Where it is acceptable to move a meeting from June to July or from October to November, moving a meeting from one year to another seems much more epic, and rude, so maybe the last weeks of the year have been especially fraught with added pressure to squeeze catch ups in?

For organisations with calendar reporting there is all the busyness of finalizing year-end figures, and crystalising business plans for the next 12 months.

Then there are awards, the new season is also starting with Campaign Media Deadlines in January.

Is your boss putting pressure on you to get stuff done at an even higher rate of agility than usual?

Bosses increasingly see the benefits of being in the office together and want to see you there.  So, getting you physically in the office is an overriding agenda too, which can be an added pressure to a difficult work life balance for some.

Bosses shouldn’t be adding pressure of course.  That isn’t the role.  A great leader will be working as hard as possible to alleviate pressure and find hacks to make your work simpler and less hassle.

Our popular culture doesn’t reflect this does it.  It’s locked into a 20th century, even Victorian, notion of the boss as tyrant, making unreasonable demands and not caring about anything more than the results. 
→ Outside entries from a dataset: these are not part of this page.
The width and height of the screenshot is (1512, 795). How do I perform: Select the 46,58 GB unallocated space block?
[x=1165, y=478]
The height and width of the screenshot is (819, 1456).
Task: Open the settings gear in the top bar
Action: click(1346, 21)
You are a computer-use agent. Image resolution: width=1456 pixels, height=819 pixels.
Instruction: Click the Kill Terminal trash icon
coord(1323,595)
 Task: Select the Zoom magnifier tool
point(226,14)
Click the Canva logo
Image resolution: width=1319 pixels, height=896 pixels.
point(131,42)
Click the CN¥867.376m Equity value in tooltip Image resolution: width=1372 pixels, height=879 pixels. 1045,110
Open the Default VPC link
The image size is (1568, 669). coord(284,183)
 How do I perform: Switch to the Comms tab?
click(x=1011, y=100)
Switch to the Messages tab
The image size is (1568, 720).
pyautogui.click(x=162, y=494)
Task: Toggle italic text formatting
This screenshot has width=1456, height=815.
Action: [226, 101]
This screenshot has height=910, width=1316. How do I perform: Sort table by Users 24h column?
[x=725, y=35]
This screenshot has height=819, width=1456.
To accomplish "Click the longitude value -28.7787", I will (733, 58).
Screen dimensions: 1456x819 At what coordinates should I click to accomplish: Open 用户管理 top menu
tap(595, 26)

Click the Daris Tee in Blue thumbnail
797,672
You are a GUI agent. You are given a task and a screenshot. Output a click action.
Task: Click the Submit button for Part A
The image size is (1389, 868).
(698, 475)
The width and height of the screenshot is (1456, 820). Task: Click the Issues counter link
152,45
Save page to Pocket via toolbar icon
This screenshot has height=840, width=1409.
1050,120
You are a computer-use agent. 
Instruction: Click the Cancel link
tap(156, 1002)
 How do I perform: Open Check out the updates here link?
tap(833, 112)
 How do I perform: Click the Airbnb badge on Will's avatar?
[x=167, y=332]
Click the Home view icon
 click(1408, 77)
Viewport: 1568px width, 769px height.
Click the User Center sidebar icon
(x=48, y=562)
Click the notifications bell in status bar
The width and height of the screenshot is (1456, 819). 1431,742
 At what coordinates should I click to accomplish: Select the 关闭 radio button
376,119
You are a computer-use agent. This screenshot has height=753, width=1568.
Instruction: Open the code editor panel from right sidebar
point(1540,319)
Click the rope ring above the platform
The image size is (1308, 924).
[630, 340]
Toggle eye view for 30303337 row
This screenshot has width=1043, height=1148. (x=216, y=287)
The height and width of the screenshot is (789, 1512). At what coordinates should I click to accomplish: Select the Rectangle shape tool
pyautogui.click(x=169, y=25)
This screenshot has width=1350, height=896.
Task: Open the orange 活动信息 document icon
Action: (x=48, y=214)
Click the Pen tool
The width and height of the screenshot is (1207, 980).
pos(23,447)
From the wonderful Sylvie in Emily in Paris to the iconic Katharine Parker played by Sigourney Weaver in Working Girl, to 9 to 5, The Office and Horrible Bosses and all stations in between there are a myriad of caricatures of rubbish managers.

And where are the good bosses on screen? Few and far between.

In our best-selling book (with Kathryn Jacob), The Glass Wall, success strategies for women at work and businesses that mean business, one of our anonymous interviewees told us about the need to ask your boss for help, not to assume that they just expected you to Just Do It.

She told us that she had taken a big promotion but felt really out of her depth. In fact, she confided that after her first few weeks she was completely miserable, not sleeping properly and she felt like she was

letting her new boss down badly.  She had found out that she wasn’t superwoman.  Well, nor are any of us.  What she needed to do was ask her boss for help.  Because her boss wanted her to succeed.  Of course, he did, he’d promoted her, and her failing was only going to cause him more problems. 

This is true of everyone.  Always remember that your boss needs you.  But they might not know, unless they are mind readers, what you need from them.

In an ideal world your boss would prioritise your welfare.  In Agile ways of working (of which I am a huge believer) the notion of the Servant Leader is pre-eminent.  The role of the team leader is simple, to control workflow to make sure it is realistically manageable, and to remove barriers from your path.  And the daily standup and transparent KanBan ensure that the leader can do this.

Not everyone works in this way of course.  Your barriers or difficulties might not be clear to your manager, and remember they have their own problems, and pressure.

So, take time to communicate what you need from your boss.  Manage your manager and try to manage your team better than Sigourney.